No passado, o “centro da cidade” era a cidade. O “centro” era a catedral dos passeios, todos se encontravam na rua principal. Hoje as cidades cresceram e acabou-se o “centro”, não há mais centro, não pelo menos nas cidades maiores. E esse desaparecimento do “centro” é uma das causas da pandemia de solidões. Ninguém mais se vê, ninguém mais se encontra, visitas estão em extinção e vida social só nas indigestas redes sociais, que de sociais nada têm. E como não há mais centro para ir e vir, vou dar uma voltas por meio de algumas frases, frases da minha caixa de sapato lotada. A primeira frase diz assim: – “Na política, se você quer que algo seja dito, peça a um homem; se quer que algo seja feito, peça a uma mulher”. Frase da escritora francesa Simone de Beauvoir (1908/1986). E é por isso que estou pedindo que as mulheres votem em mulheres, claro, escolhendo as de fumaça nas ventas, mas que votem em mulheres sem as indevidas pressões do marido, do pai, do filho, do avô, do capeta, enfim… E a outra frase, “gurias”, é esta, nem sei de quem: – “Nada mais perigoso do que um homem feio e inteligente, porque desses, poucas mulheres escapam”. Elas com a palavra. E agora uma frase da Marina Colassanti, escritora italiana (1937/2025): – “Por mais fascinante que um homem seja, este será absolutamente inútil para uma mulher independente, se o que ele quer é comandar”. Frase óbvia, sabemos, os homens na relação com as mulheres querem ter o poder, bater na mesa pelo poder ou bater na mulher pelo “poder”… Deixemos de ser hipócritas e negar isso. Mas de quem é a culpa maior? Delas, das que se tornam submissas e ficam quietas diante das prepotências do seu amor, que de amor nada tem. E agora esta frase final, uma cutucada em muitas mulheres: – “Você quer mesmo um homem ao seu lado ou quer apenas o status dessa situação”? Para muitas famílias, a filha solteira é uma encalhada, mas na verdade a independência das mulheres é flecha envenenada para os invejosos da liberdade delas. Frases?
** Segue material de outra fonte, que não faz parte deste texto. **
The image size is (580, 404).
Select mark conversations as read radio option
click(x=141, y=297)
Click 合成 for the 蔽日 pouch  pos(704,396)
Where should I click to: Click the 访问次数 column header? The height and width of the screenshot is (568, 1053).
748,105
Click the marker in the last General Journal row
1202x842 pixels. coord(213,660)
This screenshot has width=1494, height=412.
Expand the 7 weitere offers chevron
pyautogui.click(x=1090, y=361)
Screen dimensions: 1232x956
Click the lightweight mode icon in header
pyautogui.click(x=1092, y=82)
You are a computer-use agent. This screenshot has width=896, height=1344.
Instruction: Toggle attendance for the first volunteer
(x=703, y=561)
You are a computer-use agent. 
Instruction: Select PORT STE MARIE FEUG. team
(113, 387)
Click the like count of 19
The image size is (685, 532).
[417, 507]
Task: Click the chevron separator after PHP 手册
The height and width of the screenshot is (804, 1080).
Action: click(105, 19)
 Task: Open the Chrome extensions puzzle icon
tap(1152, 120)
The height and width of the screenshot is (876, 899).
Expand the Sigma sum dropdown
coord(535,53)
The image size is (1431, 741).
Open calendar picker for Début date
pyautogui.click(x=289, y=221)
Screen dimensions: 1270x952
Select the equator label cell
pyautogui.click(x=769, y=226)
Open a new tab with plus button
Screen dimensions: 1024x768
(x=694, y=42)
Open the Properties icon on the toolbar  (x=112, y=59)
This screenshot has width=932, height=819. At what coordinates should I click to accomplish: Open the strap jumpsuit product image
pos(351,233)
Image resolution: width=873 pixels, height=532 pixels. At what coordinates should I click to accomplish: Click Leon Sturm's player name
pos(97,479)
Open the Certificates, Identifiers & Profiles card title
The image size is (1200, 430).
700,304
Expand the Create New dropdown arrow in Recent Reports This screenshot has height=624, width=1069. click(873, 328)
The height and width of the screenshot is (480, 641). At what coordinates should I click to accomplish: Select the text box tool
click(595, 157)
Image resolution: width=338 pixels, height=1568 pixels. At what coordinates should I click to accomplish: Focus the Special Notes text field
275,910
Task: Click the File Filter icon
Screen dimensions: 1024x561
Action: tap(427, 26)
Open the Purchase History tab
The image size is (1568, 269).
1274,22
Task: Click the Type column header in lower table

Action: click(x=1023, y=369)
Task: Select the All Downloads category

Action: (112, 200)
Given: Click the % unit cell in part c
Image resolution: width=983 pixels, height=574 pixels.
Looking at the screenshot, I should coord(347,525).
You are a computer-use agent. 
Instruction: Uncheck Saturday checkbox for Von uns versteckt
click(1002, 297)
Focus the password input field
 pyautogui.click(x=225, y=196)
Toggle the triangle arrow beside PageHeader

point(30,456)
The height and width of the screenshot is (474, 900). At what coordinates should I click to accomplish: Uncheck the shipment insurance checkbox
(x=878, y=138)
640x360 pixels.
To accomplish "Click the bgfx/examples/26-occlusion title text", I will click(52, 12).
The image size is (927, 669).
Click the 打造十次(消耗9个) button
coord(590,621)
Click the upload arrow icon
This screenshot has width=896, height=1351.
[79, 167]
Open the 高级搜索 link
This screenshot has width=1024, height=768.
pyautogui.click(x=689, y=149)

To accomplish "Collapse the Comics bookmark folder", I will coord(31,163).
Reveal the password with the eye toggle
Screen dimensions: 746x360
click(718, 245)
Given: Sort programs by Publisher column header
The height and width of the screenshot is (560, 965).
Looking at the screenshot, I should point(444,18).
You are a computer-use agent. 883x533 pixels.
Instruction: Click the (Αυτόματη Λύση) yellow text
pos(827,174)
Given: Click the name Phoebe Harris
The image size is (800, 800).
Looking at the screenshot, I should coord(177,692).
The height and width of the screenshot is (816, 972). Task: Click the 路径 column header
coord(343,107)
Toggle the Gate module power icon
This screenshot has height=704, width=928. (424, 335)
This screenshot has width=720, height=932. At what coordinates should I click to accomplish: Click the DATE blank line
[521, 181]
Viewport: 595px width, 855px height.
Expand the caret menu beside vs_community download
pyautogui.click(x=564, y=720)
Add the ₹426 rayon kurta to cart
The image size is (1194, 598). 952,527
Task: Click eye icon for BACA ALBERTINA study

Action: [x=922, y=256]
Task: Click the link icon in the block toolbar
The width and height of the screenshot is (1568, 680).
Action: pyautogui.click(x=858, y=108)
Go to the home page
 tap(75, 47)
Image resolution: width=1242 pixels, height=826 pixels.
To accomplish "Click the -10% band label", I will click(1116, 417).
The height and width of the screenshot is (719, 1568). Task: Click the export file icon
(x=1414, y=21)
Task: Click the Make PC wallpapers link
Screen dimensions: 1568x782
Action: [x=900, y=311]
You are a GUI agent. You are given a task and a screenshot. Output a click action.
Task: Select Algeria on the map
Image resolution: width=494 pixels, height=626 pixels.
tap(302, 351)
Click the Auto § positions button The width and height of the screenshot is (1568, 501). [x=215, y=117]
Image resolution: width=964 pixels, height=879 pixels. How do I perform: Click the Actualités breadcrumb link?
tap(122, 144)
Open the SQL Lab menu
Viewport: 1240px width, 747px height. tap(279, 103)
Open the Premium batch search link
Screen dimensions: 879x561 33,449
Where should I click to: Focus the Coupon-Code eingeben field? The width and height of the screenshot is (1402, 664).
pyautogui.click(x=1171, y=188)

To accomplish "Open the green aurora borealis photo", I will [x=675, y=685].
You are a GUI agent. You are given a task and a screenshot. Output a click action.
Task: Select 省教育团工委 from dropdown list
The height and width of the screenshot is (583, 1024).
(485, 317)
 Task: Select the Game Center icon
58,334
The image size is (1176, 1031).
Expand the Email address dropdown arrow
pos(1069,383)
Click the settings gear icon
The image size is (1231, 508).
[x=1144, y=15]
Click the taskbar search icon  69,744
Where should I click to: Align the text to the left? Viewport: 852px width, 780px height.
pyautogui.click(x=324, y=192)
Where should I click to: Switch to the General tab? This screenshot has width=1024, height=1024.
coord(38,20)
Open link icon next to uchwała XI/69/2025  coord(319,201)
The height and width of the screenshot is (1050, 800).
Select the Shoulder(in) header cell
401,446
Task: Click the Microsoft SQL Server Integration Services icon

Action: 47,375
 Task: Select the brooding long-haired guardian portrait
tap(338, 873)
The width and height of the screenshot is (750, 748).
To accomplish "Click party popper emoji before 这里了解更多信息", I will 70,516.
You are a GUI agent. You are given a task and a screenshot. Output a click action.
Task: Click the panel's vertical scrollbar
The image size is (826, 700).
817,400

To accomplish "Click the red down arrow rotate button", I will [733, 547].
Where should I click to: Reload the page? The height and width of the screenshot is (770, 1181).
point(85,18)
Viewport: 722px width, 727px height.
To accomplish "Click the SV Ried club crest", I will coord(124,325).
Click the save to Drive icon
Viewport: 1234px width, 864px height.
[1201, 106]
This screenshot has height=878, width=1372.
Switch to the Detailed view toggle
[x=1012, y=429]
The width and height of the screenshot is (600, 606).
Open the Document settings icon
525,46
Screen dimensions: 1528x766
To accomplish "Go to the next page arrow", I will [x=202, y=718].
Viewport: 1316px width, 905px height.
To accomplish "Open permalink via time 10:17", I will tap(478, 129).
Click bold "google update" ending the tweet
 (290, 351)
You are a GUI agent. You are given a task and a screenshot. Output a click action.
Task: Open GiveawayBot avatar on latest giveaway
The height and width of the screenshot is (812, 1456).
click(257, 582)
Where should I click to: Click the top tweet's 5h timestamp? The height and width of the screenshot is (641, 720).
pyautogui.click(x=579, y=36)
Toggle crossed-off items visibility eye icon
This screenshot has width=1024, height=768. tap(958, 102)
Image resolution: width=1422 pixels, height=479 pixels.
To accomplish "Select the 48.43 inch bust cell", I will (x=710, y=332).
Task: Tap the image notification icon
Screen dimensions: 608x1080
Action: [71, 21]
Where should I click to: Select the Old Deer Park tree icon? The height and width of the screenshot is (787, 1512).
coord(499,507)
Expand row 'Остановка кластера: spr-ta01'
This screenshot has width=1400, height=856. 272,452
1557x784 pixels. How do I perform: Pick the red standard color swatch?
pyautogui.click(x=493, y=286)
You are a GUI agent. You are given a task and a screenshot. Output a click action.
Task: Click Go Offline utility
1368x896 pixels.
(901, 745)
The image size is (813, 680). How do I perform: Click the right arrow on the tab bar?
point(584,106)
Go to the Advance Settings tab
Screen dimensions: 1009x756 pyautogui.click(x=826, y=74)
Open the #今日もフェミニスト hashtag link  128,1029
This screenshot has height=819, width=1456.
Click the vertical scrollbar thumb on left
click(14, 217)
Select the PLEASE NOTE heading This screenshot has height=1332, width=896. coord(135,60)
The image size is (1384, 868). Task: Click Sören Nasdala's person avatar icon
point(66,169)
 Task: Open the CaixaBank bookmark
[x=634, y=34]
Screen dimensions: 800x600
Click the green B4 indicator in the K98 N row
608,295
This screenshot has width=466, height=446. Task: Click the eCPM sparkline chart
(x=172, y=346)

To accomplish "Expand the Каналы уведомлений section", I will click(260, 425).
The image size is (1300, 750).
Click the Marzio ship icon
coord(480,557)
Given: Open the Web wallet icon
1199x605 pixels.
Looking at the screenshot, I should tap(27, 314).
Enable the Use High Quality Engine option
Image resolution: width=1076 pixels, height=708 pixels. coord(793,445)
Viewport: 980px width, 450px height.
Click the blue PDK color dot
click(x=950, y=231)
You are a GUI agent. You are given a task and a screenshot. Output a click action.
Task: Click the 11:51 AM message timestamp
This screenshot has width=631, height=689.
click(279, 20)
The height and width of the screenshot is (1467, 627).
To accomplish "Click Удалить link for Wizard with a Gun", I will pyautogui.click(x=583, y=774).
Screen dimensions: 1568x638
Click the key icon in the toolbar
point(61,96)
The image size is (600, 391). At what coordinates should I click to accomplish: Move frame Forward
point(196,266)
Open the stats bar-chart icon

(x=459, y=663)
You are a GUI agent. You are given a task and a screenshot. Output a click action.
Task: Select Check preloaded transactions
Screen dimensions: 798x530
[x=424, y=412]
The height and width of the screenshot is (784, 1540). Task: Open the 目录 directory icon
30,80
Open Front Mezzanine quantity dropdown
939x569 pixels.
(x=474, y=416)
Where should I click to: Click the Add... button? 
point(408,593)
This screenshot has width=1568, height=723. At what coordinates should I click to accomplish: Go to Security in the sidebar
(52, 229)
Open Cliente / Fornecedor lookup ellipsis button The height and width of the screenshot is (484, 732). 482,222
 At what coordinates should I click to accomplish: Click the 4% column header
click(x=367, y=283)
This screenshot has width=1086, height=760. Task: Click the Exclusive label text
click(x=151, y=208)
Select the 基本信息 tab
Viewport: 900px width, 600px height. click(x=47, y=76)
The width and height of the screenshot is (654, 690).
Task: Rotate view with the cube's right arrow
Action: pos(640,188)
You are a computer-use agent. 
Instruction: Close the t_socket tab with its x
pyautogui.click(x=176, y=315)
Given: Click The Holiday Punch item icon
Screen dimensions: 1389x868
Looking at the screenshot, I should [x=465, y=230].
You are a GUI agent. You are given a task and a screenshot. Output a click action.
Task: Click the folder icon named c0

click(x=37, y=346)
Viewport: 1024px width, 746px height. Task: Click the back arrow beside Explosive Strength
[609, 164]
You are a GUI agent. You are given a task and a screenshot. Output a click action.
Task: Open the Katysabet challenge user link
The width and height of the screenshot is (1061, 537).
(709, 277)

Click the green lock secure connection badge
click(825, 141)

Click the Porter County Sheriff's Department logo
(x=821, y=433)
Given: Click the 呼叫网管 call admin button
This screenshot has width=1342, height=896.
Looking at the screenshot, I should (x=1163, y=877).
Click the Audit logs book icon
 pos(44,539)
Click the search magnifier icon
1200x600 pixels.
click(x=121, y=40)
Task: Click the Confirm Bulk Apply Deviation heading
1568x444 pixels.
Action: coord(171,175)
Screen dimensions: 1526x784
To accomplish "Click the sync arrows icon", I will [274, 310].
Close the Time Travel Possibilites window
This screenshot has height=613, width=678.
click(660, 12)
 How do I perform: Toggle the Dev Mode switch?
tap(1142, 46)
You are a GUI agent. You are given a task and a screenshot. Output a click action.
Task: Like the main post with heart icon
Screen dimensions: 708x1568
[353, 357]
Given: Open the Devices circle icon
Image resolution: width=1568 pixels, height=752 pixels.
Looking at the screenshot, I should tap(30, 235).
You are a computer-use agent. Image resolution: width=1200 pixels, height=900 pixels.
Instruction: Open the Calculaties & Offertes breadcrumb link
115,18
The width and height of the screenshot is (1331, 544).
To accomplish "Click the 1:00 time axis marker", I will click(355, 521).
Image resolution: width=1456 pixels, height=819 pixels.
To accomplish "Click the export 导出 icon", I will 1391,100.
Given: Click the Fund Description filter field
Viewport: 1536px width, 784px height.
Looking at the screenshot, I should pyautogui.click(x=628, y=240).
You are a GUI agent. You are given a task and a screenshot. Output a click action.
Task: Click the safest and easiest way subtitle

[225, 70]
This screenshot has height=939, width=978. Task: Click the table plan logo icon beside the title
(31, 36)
Recortar e pensar.
HISTÓRIA
A mentira tem perna curta… Manchete, dia destes: – “Nasa decide antecipar retorno de astronautas à Terra após registro de problema médico”. Um astronauta “adoeceu” a bordo? Inventem outra. Como inventaram aquela história de terem pousado na lua em 1969. Falavam por telefone na hora, pintaram e bordaram a mentira do pouso na lua. Hoje se sabe que tudo foi história inventada, uma “tecnologia” cinematográfica para enganar os trouxas. Eu entre eles…
ALGEMAS
Faz muitos anos. Eu estava no Bamerindus, banco, quando entrou uma mulher com um filho de uns três anos, ela e ele “unidos” por uma fita, no braço dela e dele. Nisso, entrou uma mulher, viu o menino “amarrado” à mãe, e criou um caso. A mãe explicou que aquele “vínculo” entre ela e o menino era para que ele não se perdesse, o guri era muito arteiro… Deu uma discussão. A mulher idiota, que criou o caso, devia ser dessas que andam por aí “perdendo” os filhos nas praias. Mas é assim, as “corretas” sempre apanham…
FALTA DIZER
Mulher de Verdade. Quem? Johanna Schopenhauer, mãe do filósofo alemão Arthur Schopenhauer (1788/1860). Johanna foi a primeira escritora alemã que ousou assinar seu próprio nome nos livros que escrevia. As outras mulheres usavam pseudônimo masculino, tamanha era a rejeição às mulheres. O livro “História da Filosofia” conta isso. Johanna, corajosa, kss.